- Texte fourni
En 1990, peu de personnes utilisaient l’internet en France: environ 3000 machines, réparties sur 50 sites 2, étaient interconnectées. Les protocoles les plus utilisés étaient le courrier électronique 3, la connexion sur une machine distante (telnet) et le transfert de fichiers (ftp 4). Le confort d’utilisation était alors rudimentaire. Tout d’abord, les débits étaient très réduits; l’ENS, qui, après avoir utilisé le réseau Bitnet d’IBM, s’est raccordée à l’internet en 1988, disposait alors d’une connexion vers l’INRIA 5 de 9600 bauds 6, soit un débit d’environ 1000 caractères par seconde, au lieu de 2 millions de bauds à partir de février 1993 (date du raccordement au réseau RENATER 7) et 155 millions depuis 2002. Ensuite, il n’existait aucune forme d’annuaire pour repérer l’adresse d’une personne ou d’une machine; ces informations s’obtenaient par le bouche à oreille ou par le courrier électronique, lequel évidemment ne contenait pas de caractères accentués et dépassait rarement la dizaine de lignes. Enfin, les commandes informatiques, tout comme leur syntaxe, étaient absconses: on ne retenait que les plus utiles, comme celles permettant l’usage du courrier électronique.

[Entrées de la collection]
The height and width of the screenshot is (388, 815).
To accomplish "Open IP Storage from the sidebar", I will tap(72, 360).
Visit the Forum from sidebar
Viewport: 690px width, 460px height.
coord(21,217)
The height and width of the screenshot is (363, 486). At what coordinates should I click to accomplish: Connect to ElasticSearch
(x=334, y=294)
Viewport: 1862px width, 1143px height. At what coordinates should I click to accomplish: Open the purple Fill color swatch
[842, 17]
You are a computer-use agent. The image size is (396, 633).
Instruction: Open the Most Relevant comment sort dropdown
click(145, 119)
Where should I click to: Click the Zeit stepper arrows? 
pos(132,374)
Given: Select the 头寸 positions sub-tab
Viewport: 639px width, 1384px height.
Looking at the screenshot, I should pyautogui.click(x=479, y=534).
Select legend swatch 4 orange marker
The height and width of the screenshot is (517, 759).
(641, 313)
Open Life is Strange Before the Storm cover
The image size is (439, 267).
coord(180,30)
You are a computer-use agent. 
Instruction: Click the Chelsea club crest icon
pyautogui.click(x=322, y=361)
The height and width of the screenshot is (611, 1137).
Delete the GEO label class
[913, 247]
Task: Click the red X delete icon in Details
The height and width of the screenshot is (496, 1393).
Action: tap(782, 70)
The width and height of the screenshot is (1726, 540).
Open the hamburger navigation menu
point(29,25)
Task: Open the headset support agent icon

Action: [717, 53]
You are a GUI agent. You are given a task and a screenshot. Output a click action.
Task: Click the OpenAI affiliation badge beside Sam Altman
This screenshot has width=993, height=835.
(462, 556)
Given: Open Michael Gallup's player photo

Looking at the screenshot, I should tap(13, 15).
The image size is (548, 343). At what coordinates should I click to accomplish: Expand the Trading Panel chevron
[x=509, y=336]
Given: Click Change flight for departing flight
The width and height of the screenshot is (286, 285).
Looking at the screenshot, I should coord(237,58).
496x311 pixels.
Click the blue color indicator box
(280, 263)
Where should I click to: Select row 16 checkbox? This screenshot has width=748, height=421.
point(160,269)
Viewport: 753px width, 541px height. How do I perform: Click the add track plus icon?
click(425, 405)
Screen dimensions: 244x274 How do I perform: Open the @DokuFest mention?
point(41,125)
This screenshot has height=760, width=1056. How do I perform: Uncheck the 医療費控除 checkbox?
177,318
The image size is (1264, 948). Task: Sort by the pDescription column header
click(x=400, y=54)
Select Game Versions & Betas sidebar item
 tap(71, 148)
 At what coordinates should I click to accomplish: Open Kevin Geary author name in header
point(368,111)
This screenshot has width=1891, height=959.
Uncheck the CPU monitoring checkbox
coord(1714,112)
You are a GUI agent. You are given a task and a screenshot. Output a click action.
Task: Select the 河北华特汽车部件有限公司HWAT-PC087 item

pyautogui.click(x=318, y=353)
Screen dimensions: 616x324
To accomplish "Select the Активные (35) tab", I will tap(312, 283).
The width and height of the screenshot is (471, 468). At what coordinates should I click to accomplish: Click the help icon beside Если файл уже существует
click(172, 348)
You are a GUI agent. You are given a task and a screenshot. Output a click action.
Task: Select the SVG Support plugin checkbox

- Problème à traiter
Répondez aux questions suivantes à partir du texte fourni.
(a) Combien de machines étaient interconnectées en France en 1990 ?
(b) En quelle année l'ENS s'est-elle raccordée à l'internet ?
(c) Par quels moyens obtenait-on l'adresse d'une personne ou d'une machine ?

- Résultat attendu
(a) Environ 3000 machines.
(b) En 1988.
(c) Par le bouche à oreille ou par le courrier électronique.